Pembicara lainnya pada diskusi tersebut adalah pengamat politik dari Lembaga Ilmu Pengetahuan Indonesia Ikrar Nusa Bakti, pengamat politik dari Universitas Kristen Indonesia Margarito Kamis, serta praktisi hukum Ahmad Rifai.

Menurut Mubarok, tiga wilayah abu-abu tersebut sering saling terkait dan menyulitkan pemberantasan korupsi.

Ia mencontohkan, banyak pengusaha yang menjadi politisi dan kemudian bisa mempengaruhi proses hukum.

"Dampaknya, banyak kasus korupsi yang sanksi hukumnya sangat ringan, sehingga tidak membuat jera pelaku korupsi," katanya.
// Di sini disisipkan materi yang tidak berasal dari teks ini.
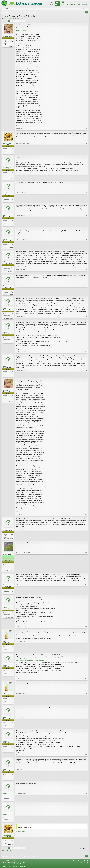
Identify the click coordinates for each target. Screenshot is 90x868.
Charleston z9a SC (9, 653)
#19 (86, 705)
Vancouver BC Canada (8, 153)
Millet (4, 216)
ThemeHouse (23, 867)
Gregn (5, 334)
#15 (86, 595)
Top (85, 864)
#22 (86, 781)
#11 (86, 377)
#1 (86, 129)
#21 (86, 757)
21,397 (12, 198)
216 (12, 648)
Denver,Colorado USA (8, 225)
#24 (86, 824)
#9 (86, 319)
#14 (86, 572)
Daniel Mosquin (7, 555)
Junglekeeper (7, 143)
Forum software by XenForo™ (15, 866)
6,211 (12, 148)
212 (12, 339)
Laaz (4, 643)
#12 (86, 516)
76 (13, 173)
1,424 (12, 40)
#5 (86, 225)
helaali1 (5, 796)
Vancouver (11, 803)
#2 (86, 153)
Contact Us (74, 864)
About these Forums (83, 4)
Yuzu (18, 133)
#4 (86, 201)
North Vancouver (10, 343)
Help (79, 864)
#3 (86, 178)
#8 (86, 295)
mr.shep (19, 18)
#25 (86, 848)
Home (82, 864)
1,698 (12, 221)
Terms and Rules (84, 866)
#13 (86, 540)
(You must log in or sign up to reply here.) (78, 851)
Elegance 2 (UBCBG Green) (8, 864)
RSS (87, 864)
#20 (86, 729)
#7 (86, 272)
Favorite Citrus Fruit (22, 31)
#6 (86, 248)
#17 (86, 653)
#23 (86, 803)
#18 (86, 681)
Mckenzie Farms (21, 835)
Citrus (10, 18)
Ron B (5, 193)
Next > (23, 21)
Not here (12, 201)
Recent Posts (6, 9)
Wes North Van (7, 167)
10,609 (12, 566)
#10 (86, 353)
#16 (86, 628)
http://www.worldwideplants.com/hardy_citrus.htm (30, 663)
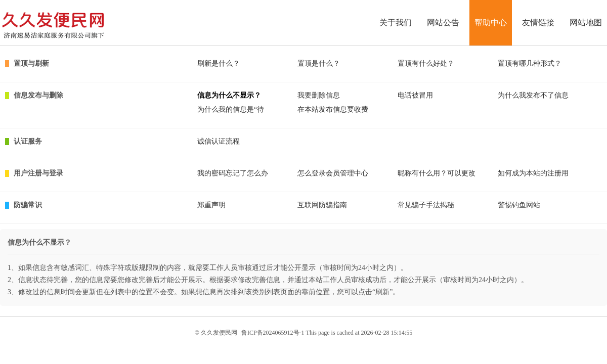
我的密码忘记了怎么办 (233, 173)
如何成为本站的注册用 (533, 173)
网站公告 (443, 22)
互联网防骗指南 (322, 205)
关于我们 (396, 22)
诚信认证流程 (219, 141)
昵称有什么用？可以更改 (437, 173)
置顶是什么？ (319, 63)
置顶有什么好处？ (426, 63)
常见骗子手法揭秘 (426, 205)
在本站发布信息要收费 (333, 109)
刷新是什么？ (219, 63)
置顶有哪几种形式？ (530, 63)
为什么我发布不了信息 (533, 95)
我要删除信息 (319, 95)
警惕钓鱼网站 (519, 205)
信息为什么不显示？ (229, 95)
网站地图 (586, 22)
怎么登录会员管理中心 (333, 173)
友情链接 (538, 22)
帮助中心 (491, 22)
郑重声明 (211, 205)
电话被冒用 (415, 95)
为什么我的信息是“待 (231, 109)
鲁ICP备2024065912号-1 (273, 333)
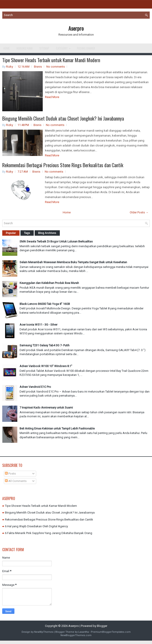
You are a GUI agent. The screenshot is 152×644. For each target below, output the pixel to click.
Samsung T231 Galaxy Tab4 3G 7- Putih (44, 345)
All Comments (16, 481)
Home (6, 48)
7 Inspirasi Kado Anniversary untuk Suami (46, 408)
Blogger (102, 626)
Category (65, 47)
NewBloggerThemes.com (76, 635)
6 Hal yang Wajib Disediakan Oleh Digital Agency (36, 526)
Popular (11, 233)
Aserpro (76, 28)
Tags (27, 233)
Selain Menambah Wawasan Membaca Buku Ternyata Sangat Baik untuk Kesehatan (73, 262)
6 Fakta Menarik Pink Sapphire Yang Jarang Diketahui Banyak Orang (48, 533)
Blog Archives (47, 233)
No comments (55, 66)
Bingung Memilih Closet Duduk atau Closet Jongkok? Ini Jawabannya (63, 118)
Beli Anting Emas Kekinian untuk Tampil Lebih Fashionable (57, 428)
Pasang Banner (86, 48)
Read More (52, 97)
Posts (10, 474)
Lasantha (84, 632)
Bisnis (38, 66)
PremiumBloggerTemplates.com (111, 632)
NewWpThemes (44, 632)
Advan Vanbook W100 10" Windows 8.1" (46, 366)
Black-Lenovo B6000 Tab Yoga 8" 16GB (45, 304)
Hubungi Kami (24, 48)
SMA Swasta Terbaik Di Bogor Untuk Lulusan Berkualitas (56, 242)
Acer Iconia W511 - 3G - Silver (38, 324)
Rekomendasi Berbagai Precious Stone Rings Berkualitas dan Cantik (63, 165)
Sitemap (44, 48)
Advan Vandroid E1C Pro (35, 387)
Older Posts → (139, 212)
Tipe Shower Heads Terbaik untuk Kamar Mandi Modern (51, 60)
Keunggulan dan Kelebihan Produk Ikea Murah (49, 283)
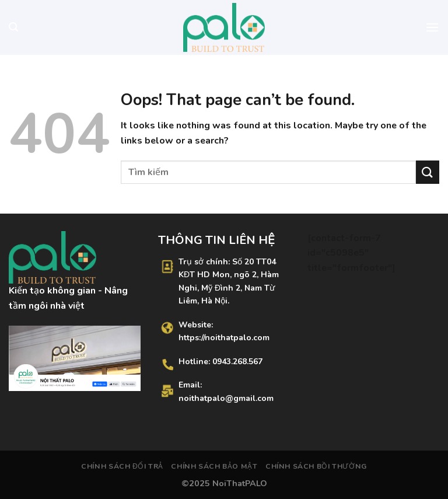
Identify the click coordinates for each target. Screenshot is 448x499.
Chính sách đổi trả (122, 466)
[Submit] (428, 172)
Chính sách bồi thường (316, 466)
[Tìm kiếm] (13, 27)
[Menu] (432, 27)
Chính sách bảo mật (214, 466)
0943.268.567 (237, 361)
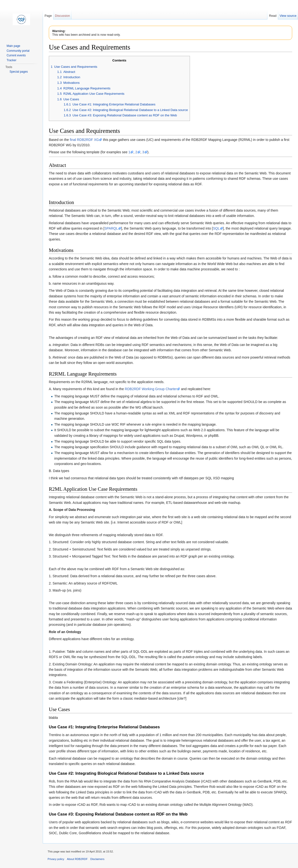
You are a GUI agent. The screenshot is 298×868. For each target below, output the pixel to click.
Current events (16, 55)
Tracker (11, 60)
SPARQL (111, 228)
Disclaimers (97, 859)
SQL (217, 228)
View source (288, 16)
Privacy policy (56, 859)
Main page (13, 46)
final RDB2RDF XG (84, 140)
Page (48, 16)
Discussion (62, 16)
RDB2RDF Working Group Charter (151, 389)
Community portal (18, 51)
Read (273, 16)
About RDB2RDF (77, 859)
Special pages (19, 72)
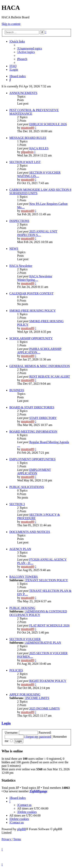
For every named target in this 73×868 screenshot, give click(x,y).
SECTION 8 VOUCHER (25, 639)
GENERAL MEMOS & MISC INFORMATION (40, 366)
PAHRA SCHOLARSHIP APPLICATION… (39, 350)
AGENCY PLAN (20, 549)
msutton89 (28, 128)
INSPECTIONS (19, 221)
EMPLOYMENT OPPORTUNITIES (32, 459)
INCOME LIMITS (37, 698)
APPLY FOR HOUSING (25, 694)
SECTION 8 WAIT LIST (25, 162)
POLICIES (16, 670)
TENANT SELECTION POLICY (46, 580)
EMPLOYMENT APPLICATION (34, 471)
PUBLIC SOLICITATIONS (27, 487)
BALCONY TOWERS (24, 577)
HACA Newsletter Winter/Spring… (35, 278)
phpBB (22, 829)
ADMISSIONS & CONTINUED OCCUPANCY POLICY (38, 613)
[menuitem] (30, 49)
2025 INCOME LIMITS (44, 709)
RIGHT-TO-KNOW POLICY (48, 681)
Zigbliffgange (38, 791)
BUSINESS (17, 390)
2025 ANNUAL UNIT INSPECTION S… (37, 233)
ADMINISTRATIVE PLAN (43, 643)
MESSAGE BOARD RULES (28, 138)
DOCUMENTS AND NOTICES (30, 532)
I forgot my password (38, 737)
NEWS (14, 249)
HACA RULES (39, 148)
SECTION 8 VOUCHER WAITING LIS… (39, 174)
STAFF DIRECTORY (43, 418)
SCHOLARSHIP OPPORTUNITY (31, 338)
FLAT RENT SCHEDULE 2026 (49, 625)
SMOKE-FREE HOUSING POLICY (32, 311)
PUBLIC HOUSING (22, 608)
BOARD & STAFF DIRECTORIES (32, 407)
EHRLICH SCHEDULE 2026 (48, 124)
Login (6, 723)
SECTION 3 (17, 504)
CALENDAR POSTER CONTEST (31, 293)
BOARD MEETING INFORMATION (33, 432)
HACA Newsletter (21, 266)
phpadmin (27, 152)
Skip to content (11, 24)
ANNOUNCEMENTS (23, 93)
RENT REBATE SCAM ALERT (49, 376)
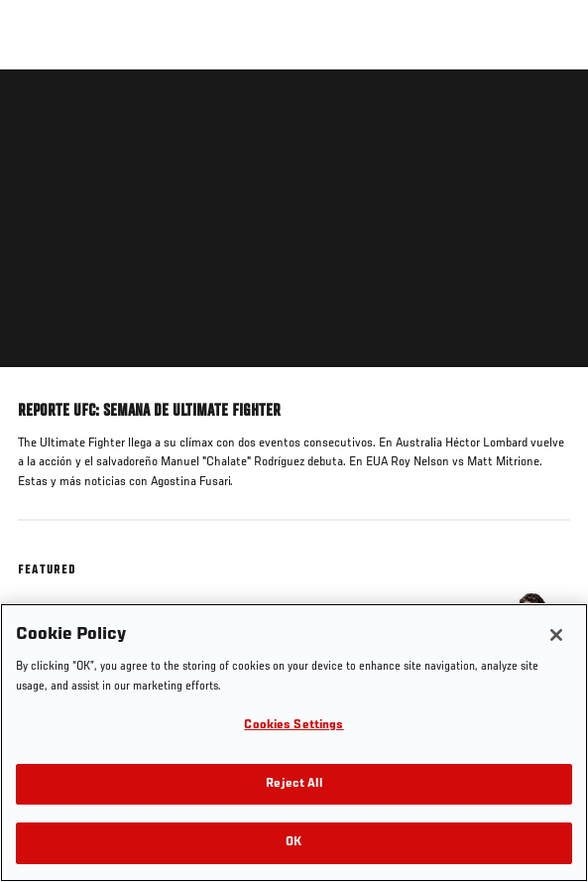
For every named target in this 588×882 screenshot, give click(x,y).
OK (294, 842)
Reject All (294, 784)
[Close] (556, 635)
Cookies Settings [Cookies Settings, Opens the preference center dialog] (294, 725)
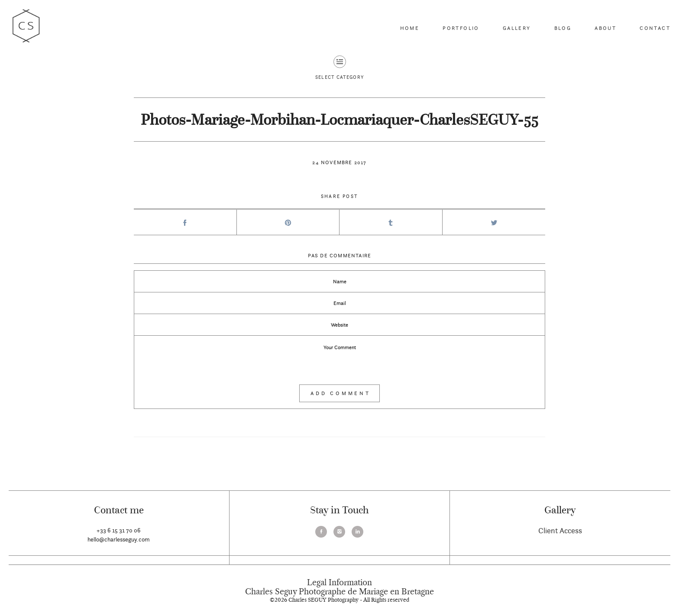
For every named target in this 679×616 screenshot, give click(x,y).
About (605, 28)
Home (410, 28)
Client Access (560, 530)
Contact (655, 28)
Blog (563, 28)
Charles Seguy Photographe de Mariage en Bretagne (340, 592)
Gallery (517, 28)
Apalagi, kata dia, budaya di Indonesia belum mendukung penegakan supremasi hukum dan pemberantasan korupsi.

Azas praduga tak bersalah yang diterapkan dalam sistem hukum di Indonesia, menurut Mubarok, membuat penegakan hukum berjalan kurang efektif.

Ia mencontohkan, di Singapura jika ada pengunjung restoran yang membuang sampah sembarangan, maka yang didenda cukup tinggi adalah pemilik restoran.

"Dengan sistem tersebut, pemilik restoran dan seluruh warga berusaha menegakkan disiplin dan mematuhi hukum," katanya.

Kemudian di China, menurut dia, pemberantasan korupsi bisa dilakukan dengan penerapan sanksi hukum yang berat, sehingga membuat efek jera terhadap pelaku korupsi.

Mubarok menambahkan, Pemerintah China terus menerapkan sanksi hukum yang berat secara konsisten sehingga menumbuhkan komitmen yang kuat di antara pemerintah dan masyarakat dalam pemberantasan korupsi.

"Dampak positif yang diperoleh China, dalam waktu sekitar 20 tahun, China sudah tumbuh menjadi negara kaya," kata Mubarok.